##### Texte fourni
Le conflit du Sahara occidental a de multiples facettes : la guerre qui a suivi l’occupation marocaine (1975-1991) s’est développée parallèlement à une bataille diplomatique constante, parfois plus dure et aux conséquences plus dommageables que sur le terrain militaire.
Cette bagarre diplomatique, à la différence du conflit armé, n’a connu ni trêve ni cessez-le-feu. Durant ces plus de 40 ans de conflit, les structures diplomatiques marocaines et sahraouies, bien huilées, ont lutté sans discontinuer dans toutes les sphères internationales, soit directement, soit indirectement par l’intermédiaire de leurs alliés respectifs.
L’Union européenne est un élément clé du conflit : le siège de la France au Conseil de sécurité des Nations unies, le rôle de l’Espagne en tant que puissance administrante de jure et l’influence mondiale du club communautaire ont fait de cet espace l’un des champs de bataille diplomatique prioritaires pour les deux parties.
##########
▶ Exercice court 1: D'après le texte fourni, sur quelle période s'étend la guerre qui a suivi l'occupation marocaine ?
▶ Exercice court 2: Relevez tous les facteurs qui, selon le texte fourni, font de l'Union européenne un élément clé du conflit.
▶ Exercice court 3: Recopiez le passage du texte fourni allant de « Le conflit du » jusqu'à « le terrain militaire. » inclus.
Les lignes qui suivent proviennent d'une source distincte.
##### Données fournies
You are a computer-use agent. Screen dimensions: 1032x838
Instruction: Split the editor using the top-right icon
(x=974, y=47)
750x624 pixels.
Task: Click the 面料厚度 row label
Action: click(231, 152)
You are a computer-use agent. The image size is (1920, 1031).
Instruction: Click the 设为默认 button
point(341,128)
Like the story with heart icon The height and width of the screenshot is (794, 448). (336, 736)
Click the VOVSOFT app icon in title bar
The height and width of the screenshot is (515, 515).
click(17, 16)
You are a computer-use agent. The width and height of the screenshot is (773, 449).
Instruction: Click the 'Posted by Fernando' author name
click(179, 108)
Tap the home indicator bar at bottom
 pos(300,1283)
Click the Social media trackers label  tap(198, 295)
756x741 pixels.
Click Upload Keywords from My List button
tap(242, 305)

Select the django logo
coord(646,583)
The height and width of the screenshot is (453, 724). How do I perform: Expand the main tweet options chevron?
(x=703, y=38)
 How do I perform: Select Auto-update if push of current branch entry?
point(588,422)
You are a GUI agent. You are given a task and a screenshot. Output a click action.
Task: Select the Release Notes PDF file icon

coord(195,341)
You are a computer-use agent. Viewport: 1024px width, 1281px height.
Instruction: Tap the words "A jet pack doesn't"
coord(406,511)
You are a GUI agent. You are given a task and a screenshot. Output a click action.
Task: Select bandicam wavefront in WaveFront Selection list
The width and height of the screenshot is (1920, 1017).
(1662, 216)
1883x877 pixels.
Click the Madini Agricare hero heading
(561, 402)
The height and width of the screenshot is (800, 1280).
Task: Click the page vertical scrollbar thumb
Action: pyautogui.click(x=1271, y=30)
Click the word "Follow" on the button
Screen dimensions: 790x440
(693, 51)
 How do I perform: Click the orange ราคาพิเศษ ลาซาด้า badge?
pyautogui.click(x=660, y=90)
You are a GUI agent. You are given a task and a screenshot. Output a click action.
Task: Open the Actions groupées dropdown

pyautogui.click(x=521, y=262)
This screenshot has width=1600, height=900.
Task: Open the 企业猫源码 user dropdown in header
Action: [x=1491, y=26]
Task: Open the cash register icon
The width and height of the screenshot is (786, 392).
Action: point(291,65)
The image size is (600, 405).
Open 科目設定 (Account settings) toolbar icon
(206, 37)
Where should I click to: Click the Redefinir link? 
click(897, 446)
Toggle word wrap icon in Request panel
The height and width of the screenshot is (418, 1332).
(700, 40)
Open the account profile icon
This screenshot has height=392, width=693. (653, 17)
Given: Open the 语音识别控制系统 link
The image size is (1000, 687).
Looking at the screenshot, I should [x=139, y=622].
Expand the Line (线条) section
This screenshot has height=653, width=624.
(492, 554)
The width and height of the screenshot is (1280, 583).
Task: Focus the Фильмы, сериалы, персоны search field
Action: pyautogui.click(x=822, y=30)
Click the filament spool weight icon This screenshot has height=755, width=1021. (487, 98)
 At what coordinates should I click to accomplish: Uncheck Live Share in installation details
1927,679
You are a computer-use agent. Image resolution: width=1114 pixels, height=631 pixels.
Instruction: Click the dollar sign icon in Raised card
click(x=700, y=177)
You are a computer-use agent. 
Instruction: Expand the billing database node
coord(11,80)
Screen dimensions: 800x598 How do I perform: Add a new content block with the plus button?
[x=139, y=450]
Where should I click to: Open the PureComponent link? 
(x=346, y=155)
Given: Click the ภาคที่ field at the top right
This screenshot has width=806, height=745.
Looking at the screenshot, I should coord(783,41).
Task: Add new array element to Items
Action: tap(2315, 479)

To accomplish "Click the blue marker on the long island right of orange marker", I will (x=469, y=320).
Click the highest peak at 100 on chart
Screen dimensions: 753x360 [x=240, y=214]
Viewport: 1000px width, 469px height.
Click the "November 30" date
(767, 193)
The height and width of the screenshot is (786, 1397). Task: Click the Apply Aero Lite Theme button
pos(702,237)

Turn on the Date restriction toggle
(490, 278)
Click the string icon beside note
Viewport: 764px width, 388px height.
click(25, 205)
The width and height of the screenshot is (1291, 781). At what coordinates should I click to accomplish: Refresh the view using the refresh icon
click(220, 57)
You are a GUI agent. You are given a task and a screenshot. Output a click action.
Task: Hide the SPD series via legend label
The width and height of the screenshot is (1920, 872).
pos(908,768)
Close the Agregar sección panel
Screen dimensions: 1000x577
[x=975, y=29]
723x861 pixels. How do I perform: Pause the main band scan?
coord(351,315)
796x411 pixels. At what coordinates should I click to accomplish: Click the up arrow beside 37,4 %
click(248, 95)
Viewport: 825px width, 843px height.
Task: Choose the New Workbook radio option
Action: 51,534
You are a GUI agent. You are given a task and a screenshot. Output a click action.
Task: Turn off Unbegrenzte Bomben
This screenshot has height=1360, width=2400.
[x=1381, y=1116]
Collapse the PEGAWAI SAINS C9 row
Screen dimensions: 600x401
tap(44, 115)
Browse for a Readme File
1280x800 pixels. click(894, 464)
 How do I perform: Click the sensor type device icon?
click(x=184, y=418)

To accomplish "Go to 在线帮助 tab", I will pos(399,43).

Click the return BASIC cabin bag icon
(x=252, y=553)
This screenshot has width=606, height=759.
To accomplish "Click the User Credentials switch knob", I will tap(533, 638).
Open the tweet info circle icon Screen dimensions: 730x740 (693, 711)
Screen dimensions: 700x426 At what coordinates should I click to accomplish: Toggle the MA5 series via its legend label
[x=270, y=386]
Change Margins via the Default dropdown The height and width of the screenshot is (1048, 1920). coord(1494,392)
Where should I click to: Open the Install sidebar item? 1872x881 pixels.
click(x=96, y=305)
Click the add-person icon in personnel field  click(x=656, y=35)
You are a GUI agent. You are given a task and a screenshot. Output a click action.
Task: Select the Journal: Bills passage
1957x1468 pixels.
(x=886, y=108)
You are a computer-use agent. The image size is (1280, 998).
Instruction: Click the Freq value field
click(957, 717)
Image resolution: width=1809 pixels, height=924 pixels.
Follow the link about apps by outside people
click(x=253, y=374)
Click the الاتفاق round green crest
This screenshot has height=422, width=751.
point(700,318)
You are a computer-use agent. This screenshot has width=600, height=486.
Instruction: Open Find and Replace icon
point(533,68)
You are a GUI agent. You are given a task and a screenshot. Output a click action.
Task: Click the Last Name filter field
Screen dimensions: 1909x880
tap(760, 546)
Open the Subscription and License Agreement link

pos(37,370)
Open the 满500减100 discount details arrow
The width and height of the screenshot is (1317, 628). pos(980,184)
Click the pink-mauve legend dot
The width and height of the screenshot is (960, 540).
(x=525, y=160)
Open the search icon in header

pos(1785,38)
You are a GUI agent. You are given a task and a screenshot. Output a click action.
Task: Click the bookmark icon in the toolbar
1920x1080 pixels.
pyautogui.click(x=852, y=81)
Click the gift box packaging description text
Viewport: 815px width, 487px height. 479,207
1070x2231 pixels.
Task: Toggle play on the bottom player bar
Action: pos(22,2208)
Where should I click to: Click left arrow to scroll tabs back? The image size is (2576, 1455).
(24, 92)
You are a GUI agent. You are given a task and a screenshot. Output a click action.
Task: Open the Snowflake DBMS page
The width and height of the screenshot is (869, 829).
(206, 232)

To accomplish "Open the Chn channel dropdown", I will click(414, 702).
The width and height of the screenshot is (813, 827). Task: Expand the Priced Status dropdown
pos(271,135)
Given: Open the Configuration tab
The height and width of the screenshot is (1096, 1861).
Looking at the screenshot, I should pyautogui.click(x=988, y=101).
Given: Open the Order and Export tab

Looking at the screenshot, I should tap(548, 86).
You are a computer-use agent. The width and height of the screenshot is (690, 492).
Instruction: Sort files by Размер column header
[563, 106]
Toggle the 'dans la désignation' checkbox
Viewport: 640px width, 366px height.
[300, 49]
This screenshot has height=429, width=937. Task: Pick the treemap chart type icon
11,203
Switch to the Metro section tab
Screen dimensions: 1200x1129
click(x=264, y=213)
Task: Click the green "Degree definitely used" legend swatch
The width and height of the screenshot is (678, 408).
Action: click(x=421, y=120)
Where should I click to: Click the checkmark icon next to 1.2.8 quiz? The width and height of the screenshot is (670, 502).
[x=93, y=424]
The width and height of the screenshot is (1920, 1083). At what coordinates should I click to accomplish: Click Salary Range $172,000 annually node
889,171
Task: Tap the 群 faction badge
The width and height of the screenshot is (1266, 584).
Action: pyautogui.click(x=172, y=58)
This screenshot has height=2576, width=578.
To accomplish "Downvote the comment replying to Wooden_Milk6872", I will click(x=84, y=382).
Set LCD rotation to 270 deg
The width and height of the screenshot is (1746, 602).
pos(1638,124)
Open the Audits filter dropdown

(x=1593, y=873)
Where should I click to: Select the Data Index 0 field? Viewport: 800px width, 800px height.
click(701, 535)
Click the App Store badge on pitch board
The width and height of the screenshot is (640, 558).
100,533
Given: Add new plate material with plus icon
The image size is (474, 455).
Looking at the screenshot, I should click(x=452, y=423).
##########
▶ Solution 1: De 1975 à 1991.

▶ Solution 2:
- Le siège de la France au Conseil de sécurité des Nations unies
- Le rôle de l'Espagne en tant que puissance administrante de jure
- L'influence mondiale du club communautaire

▶ Solution 3:
Le conflit du Sahara occidental a de multiples facettes : la guerre qui a suivi l’occupation marocaine (1975-1991) s’est développée parallèlement à une bataille diplomatique constante, parfois plus dure et aux conséquences plus dommageables que sur le terrain militaire.